Health expert warns of dog fouling dangers
As part of our month-long campaign to encourage pet owners to ‘scoop the poop’, the Evening Mail is publishing a series of articles looking at the impacts of dog fouling.
As well as the aesthetic benefits of having clean pavements, Doctor Nigel Calvert, NHS Cumbria’s associate director of public health, says picking up dog dirt can have a positive impact on our health.
Toxocariasis is a rare infection caused by roundworm parasites, which is spread from animals to humans via their infected faeces. Although rare, if the condition is left untreated, it can lead to blindness.
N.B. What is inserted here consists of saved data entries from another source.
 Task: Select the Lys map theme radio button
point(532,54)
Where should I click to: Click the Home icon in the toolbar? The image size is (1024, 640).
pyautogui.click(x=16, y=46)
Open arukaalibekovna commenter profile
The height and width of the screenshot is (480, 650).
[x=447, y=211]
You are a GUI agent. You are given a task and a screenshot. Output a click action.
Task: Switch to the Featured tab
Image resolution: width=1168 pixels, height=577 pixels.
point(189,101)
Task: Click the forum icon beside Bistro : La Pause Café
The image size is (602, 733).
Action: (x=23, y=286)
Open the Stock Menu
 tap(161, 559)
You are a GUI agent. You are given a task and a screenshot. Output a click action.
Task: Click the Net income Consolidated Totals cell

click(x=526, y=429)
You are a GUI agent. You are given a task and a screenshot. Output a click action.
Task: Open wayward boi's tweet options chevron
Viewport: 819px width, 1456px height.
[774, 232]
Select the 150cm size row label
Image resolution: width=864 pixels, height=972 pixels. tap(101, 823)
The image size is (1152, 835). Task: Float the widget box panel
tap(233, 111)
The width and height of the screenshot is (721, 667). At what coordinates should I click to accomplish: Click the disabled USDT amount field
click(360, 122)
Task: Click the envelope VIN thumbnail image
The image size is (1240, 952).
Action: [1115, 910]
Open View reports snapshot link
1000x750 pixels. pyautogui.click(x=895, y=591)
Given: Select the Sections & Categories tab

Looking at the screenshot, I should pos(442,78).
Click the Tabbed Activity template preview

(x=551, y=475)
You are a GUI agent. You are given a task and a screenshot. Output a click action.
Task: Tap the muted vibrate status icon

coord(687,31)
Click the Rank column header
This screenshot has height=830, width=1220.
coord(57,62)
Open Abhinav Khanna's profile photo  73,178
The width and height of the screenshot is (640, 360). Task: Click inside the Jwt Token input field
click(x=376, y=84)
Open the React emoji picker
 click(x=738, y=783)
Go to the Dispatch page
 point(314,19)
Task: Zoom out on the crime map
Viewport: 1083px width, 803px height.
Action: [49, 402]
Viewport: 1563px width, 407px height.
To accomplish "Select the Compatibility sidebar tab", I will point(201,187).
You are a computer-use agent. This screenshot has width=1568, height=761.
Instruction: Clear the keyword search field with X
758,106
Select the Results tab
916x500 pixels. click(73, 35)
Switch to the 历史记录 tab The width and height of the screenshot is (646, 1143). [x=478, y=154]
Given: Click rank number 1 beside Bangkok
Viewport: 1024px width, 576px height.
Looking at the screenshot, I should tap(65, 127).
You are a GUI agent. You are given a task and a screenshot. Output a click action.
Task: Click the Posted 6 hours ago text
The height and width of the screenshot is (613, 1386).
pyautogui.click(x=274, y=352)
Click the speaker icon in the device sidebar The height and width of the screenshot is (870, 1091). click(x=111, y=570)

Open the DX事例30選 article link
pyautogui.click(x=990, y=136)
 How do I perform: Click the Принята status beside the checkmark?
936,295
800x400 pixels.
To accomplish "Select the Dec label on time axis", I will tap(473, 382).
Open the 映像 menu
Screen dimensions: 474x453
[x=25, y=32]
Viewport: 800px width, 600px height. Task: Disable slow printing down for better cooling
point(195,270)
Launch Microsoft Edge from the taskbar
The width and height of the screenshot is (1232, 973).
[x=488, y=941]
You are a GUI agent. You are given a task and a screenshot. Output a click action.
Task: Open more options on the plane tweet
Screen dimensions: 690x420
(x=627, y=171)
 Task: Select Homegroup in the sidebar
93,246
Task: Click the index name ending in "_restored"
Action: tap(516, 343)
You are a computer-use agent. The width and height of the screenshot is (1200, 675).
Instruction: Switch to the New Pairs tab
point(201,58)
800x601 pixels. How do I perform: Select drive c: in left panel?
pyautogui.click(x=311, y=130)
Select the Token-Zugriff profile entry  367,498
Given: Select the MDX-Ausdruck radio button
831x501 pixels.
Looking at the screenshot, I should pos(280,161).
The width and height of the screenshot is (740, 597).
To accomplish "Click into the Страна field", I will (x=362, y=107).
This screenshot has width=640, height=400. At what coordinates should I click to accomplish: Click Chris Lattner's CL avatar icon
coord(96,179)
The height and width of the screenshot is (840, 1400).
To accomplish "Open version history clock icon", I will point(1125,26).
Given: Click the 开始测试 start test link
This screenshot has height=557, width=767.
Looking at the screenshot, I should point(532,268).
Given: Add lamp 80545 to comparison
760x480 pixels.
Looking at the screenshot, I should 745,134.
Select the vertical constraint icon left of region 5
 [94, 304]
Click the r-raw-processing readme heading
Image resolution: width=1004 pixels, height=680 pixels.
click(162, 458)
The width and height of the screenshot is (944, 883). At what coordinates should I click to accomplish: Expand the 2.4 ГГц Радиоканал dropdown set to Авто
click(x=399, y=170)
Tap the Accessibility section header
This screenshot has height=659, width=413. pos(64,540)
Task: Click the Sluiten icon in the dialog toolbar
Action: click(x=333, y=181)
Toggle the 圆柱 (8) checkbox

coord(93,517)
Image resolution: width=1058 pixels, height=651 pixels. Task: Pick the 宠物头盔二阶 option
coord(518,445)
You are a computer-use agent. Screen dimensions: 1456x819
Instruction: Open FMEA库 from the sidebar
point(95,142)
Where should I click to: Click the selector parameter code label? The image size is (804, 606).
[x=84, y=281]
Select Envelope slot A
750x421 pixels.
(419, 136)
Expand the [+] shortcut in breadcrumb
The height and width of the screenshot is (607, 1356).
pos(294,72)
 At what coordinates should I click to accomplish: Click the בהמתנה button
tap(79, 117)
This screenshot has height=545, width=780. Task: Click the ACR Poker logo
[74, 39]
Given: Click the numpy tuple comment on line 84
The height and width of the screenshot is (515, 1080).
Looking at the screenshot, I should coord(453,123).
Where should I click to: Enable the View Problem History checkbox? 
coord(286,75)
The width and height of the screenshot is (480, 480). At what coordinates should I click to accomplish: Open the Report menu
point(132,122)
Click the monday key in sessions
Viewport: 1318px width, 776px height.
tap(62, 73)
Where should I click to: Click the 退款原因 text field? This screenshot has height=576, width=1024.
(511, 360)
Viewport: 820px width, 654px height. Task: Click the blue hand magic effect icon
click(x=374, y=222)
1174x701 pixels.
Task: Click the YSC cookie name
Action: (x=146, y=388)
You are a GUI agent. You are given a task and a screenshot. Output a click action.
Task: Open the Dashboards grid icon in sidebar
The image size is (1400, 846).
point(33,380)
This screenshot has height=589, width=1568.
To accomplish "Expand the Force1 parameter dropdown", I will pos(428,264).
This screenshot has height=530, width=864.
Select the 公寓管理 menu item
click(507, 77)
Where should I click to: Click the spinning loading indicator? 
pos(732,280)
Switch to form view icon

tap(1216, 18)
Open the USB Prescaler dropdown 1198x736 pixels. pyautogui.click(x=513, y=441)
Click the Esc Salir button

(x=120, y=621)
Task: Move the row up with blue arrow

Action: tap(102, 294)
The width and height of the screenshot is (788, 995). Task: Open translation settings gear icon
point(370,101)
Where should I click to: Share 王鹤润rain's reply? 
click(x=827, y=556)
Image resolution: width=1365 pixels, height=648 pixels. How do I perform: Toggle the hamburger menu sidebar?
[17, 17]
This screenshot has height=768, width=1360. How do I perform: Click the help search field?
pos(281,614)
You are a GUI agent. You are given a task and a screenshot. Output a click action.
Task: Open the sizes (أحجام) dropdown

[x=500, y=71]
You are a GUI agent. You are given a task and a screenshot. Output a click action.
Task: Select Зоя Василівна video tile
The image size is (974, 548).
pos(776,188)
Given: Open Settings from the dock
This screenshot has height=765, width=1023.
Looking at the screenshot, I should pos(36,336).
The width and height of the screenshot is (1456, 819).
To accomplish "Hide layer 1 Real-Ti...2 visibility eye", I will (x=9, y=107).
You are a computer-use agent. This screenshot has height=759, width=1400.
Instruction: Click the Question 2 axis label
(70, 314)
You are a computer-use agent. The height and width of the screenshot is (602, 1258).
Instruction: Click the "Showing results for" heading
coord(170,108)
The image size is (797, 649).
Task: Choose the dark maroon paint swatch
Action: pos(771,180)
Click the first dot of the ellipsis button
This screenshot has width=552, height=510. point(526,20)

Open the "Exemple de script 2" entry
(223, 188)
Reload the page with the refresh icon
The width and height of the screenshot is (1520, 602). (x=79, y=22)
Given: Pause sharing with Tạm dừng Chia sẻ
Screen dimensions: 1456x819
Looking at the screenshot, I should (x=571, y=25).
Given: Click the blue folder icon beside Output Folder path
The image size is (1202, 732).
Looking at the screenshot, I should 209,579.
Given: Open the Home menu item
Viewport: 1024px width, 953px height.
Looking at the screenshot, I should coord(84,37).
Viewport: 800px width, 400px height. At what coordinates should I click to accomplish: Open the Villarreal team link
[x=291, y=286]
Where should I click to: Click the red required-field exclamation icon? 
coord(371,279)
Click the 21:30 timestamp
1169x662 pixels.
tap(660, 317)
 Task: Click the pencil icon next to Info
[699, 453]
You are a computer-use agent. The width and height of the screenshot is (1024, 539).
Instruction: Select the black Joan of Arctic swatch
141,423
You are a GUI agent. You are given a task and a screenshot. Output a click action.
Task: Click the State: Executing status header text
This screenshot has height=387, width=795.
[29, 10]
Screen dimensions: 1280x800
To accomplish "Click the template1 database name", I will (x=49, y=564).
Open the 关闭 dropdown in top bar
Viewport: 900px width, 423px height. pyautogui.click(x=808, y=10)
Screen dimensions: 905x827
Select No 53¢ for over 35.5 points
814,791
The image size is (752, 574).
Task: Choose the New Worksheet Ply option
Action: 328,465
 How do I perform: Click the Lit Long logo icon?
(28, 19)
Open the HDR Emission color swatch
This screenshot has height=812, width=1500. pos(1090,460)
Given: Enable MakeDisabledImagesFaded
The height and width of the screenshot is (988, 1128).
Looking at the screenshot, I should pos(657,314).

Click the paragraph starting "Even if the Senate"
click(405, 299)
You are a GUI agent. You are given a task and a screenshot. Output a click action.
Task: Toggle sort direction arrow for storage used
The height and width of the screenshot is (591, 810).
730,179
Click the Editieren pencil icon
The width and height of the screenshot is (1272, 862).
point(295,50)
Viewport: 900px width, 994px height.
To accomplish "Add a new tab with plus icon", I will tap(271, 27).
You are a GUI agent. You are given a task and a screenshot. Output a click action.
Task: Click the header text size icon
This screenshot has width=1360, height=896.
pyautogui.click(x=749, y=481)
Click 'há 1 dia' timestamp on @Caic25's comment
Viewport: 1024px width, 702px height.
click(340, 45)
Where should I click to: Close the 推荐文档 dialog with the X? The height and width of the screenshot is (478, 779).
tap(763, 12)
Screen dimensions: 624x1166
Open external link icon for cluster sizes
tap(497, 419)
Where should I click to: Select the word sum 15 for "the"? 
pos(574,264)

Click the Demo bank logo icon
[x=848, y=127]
Dr Calvert said picking up after your dog and practicing good hand hygiene is the best form of prevention.
He said: “The toxocara worms live in the dog’s gut and the eggs pass out in the faeces, so it can pose a risk to humans. It is rare, but potentially quite serious.
“Dog mess carries all sorts of bacteria in general, things like Campylobacter which causes upset tummies.
“You generally need to have direct contact with the faeces to contract anything.
“Kids seem to be more prone because they’re less aware of hygiene practices and wash their hands a bit less than adults do.
“But the root cause of it is the dog poo being there in the first place. The way to tackle it is to get people to clear it up.
“We would also encourage good hand hygiene.”
South Lakes youngster Elisabeth Willoughby knows all too well the dangers of toxocariasis. The eight-year-old has a damaged right eye after contracting the infection as a baby.
Mum Becky Willoughby said she first noticed a problem when Elisabeth, a pupil at Staveley Primary School, failed an eye test at school.
After being referred to hospital for further tests, the optometric consultant recognised the signs straight away.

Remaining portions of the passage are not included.